In eight-plus years in Congress, Rep. John Barrow has never voted in favor of a budget.
The Augusta Democrat has had plenty of options, as evidenced last week when Republicans and Democrats in the House put forth a menagerie of outlines of the nation’s fiscal future. Wisconsin Republican Rep. Paul Ryan’s was the only one to pass, but there was the arch-conservative Republican Study Committee budget, the arch-liberal Congressional Progressive Caucus budget, the Congressional Black Caucus budget, the Senate Democratic budget and the House Democratic budget.
Barrow, a perennially endangered Blue Dog Democrat who is thinking of running for U.S. Senate next year, pressed “no” for all of them.
“For all the time I’ve been here, that atmosphere has been so partisan that the budget proposals that have been generated by each side (have) never been nothing but a partisan message piece to go after the other side,” Barrow said in an interview. “These are just souped-up versions of the same old stuff we’ve been looking at for year after year.”
The never-ending struggle over tax and spending policy played out in both chambers last week in a manner that was at once substantive and meaningless, and sidelined moderates like Barrow. Both chambers had budgets designed to get a critical mass of votes in one party and to demonize “our friends on the other side” as much as possible. Neither has even a March Madness 16-seed’s chance of becoming law.
The Ryan budget reaches a surplus in 10 years in part through fundamental changes in the Medicare and Medicaid health insurance programs. It also endeavors to simplify the tax code while reducing marginal income tax rates – for a Grover Norquist-friendly, net-zero effect on tax revenue.
Senate Democrats prefer to raise taxes by $1 trillion over a decade, institute stimulus (but don’t use that word) spending on infrastructure and other priorities, and trim domestic programs and the Pentagon. The result is deficits between 2 percent and 2.5 percent of the gross domestic product – down from 7 percent in 2012.
Congress has not agreed to a budget since 2009 – in the days of overwhelming one-party control – but the government has not ground to a halt, because appropriations measures have chugged along in stopgap fashion ever since. The budget sets the big picture; appropriators fill in the details.
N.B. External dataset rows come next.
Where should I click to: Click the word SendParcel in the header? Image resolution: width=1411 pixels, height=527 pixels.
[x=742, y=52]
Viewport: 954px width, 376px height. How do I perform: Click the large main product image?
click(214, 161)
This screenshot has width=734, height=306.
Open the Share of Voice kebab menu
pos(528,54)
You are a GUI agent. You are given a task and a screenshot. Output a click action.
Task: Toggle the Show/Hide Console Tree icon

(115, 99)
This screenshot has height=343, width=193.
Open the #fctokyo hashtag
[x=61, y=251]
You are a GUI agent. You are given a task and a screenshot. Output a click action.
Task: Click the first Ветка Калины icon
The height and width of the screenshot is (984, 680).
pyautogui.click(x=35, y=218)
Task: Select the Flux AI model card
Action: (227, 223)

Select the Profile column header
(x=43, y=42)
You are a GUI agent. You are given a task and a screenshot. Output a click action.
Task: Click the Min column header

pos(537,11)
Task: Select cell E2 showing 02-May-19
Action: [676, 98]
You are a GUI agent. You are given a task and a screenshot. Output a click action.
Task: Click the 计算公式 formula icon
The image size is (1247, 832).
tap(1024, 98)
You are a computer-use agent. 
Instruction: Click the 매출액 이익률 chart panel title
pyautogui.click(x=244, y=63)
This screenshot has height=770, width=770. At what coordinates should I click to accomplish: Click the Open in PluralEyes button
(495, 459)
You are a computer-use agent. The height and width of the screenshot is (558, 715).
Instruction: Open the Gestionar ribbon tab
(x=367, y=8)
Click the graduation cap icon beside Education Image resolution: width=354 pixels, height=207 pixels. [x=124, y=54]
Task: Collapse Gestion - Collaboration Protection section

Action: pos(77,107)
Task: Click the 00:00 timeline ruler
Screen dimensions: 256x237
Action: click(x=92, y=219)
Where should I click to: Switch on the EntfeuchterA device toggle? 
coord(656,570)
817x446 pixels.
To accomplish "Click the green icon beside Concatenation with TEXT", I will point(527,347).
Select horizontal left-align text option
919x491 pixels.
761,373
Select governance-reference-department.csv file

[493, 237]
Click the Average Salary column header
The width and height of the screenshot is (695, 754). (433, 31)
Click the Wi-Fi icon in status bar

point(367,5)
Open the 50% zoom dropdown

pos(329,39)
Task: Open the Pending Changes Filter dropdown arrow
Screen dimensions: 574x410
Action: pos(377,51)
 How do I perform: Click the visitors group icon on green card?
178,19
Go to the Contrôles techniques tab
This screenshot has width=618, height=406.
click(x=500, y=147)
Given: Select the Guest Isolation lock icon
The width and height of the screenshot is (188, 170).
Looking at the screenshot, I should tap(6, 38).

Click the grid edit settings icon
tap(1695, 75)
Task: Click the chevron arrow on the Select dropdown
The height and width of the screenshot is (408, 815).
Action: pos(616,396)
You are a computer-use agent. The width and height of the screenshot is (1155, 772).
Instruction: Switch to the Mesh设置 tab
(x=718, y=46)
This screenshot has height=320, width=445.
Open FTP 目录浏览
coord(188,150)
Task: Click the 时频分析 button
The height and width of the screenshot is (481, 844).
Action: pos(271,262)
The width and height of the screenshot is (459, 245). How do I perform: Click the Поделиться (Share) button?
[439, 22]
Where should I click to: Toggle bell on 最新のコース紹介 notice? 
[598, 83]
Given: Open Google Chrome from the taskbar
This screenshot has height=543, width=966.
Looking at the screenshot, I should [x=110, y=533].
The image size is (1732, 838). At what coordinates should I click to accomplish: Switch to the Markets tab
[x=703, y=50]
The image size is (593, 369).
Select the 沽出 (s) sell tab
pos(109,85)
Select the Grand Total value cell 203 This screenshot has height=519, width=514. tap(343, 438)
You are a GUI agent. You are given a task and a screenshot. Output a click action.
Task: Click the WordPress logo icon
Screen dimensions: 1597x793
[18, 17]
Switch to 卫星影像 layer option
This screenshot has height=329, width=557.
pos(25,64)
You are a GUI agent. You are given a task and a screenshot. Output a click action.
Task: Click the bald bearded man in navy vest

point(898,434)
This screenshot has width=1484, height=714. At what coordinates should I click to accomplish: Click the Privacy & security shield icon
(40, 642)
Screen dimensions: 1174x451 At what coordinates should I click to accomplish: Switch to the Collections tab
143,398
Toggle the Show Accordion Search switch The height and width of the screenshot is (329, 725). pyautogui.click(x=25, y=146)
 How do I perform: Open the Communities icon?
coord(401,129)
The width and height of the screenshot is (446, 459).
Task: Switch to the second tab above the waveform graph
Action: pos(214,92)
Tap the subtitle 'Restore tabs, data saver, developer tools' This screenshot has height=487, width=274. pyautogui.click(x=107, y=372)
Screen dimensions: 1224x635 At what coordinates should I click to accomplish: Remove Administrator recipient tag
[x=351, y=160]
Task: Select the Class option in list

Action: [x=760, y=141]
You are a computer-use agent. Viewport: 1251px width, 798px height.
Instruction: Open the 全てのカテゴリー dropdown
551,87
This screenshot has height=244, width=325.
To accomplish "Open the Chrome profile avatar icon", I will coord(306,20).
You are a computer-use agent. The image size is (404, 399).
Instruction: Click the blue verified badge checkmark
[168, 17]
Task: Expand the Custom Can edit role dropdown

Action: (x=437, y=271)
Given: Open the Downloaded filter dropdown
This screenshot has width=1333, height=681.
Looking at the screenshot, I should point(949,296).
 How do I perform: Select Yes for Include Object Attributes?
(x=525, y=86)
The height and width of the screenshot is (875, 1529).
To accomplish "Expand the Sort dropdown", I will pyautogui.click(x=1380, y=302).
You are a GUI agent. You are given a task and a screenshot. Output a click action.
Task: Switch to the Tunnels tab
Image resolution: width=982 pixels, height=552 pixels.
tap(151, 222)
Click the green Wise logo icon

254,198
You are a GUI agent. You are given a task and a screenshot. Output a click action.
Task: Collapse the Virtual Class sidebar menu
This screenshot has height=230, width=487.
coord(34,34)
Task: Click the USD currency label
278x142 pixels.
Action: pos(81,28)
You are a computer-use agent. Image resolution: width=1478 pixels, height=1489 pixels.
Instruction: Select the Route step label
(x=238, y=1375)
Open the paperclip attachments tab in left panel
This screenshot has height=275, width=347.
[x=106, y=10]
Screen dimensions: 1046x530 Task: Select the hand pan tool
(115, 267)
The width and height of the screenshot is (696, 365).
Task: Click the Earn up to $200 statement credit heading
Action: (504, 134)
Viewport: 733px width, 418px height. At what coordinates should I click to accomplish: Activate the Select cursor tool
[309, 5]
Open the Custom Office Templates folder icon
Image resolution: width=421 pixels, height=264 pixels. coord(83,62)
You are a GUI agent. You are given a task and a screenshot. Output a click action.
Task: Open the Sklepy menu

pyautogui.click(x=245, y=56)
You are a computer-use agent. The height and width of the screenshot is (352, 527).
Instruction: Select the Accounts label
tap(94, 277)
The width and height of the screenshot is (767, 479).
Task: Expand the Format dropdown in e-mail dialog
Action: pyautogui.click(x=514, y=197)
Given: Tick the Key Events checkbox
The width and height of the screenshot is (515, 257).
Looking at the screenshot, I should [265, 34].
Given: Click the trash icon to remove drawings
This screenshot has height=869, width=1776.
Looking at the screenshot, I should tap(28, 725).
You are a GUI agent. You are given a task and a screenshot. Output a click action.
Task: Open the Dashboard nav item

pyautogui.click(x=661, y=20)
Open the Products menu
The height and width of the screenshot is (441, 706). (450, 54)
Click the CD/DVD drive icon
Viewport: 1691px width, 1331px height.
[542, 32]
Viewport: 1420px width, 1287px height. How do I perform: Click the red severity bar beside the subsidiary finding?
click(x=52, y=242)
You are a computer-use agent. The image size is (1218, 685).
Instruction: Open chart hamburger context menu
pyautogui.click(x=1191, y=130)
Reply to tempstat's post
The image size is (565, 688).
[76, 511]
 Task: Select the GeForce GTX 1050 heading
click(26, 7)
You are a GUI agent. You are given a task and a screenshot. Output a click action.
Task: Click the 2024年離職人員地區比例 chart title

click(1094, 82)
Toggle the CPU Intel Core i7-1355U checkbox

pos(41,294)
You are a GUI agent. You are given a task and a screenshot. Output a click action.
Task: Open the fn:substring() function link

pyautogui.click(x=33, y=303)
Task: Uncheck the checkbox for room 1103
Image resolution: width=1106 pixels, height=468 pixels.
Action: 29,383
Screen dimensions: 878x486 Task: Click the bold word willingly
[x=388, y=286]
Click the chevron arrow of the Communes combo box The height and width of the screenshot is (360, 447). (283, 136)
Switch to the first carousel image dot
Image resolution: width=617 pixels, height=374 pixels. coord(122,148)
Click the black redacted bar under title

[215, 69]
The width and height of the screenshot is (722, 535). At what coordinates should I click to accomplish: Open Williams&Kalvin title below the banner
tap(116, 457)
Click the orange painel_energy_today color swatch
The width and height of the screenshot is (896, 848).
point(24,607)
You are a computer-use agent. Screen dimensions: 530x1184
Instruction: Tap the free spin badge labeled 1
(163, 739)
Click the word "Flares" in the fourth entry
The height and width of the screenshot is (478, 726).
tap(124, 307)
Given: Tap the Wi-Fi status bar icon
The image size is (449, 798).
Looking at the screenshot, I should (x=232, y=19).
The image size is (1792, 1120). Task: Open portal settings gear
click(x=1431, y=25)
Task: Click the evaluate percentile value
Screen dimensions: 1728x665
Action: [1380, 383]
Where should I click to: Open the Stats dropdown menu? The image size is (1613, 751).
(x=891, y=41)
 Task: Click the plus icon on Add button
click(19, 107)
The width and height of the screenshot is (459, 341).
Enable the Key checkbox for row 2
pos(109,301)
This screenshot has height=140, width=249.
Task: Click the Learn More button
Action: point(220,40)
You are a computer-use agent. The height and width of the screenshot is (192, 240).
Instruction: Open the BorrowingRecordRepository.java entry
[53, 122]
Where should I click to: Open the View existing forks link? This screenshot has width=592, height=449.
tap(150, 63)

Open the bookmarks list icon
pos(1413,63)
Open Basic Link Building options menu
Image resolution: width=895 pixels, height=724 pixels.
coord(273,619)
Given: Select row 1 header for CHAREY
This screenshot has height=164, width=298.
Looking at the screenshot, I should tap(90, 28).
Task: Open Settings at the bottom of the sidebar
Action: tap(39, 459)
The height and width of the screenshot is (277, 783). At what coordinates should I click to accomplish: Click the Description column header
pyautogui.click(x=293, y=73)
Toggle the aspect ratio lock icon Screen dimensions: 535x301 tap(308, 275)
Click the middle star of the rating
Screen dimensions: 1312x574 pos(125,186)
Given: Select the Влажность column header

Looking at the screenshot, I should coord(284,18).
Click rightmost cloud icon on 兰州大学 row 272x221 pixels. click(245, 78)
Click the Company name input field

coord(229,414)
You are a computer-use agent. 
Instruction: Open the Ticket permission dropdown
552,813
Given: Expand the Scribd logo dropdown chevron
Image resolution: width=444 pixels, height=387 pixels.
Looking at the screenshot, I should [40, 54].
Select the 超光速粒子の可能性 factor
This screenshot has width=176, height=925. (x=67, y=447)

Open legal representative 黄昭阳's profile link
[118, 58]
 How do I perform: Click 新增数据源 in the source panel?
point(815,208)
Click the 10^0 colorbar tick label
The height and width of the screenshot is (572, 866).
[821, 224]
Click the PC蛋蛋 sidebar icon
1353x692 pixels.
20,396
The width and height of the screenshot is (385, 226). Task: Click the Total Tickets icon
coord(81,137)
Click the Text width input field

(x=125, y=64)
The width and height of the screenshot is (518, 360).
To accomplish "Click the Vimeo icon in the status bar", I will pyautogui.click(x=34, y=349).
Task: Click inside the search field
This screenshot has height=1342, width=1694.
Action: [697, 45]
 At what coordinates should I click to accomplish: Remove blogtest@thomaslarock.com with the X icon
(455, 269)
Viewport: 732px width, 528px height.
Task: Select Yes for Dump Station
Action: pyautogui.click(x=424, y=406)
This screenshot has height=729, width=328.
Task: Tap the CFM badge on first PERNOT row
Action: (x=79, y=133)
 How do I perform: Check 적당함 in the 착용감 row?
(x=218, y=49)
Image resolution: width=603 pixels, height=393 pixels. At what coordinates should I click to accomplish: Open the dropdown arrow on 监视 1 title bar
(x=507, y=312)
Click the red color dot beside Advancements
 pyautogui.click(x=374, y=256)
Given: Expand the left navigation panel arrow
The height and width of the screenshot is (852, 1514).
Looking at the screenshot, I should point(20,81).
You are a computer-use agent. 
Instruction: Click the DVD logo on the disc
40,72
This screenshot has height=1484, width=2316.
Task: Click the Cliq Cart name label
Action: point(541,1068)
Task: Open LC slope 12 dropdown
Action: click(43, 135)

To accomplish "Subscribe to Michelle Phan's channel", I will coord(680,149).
And though it was not an official budget, the deal to raise the debt ceiling in 2011 included spending caps that Congress has heeded.
So the real plan for how your federal government spends money made its way through both chambers easily last week, the result of extensive bipartisan, bicameral work. Its passage means there has not been a real government shutdown threat since 2011.
Barrow voted for that. The only Georgians who voted against it in either chamber were U.S. Reps. John Lewis, Paul Broun, Phil Gingrey, Jack Kingston and Lynn Westmoreland.
The real legislating sailed on as partisan budgets point-scoring continued on the floors of both chambers, as Barrow pointed out, but his preferred solution is a modified version of that offered by the “warring tribes” he denounces.
“The long-term hope is going to depend on us electing more members of Congress who come from the center, who represent districts that the moderate majority has the opportunity to elect the congressman of their choice,” he said.
Translation: If everyone agreed with me, Congress would be a better place.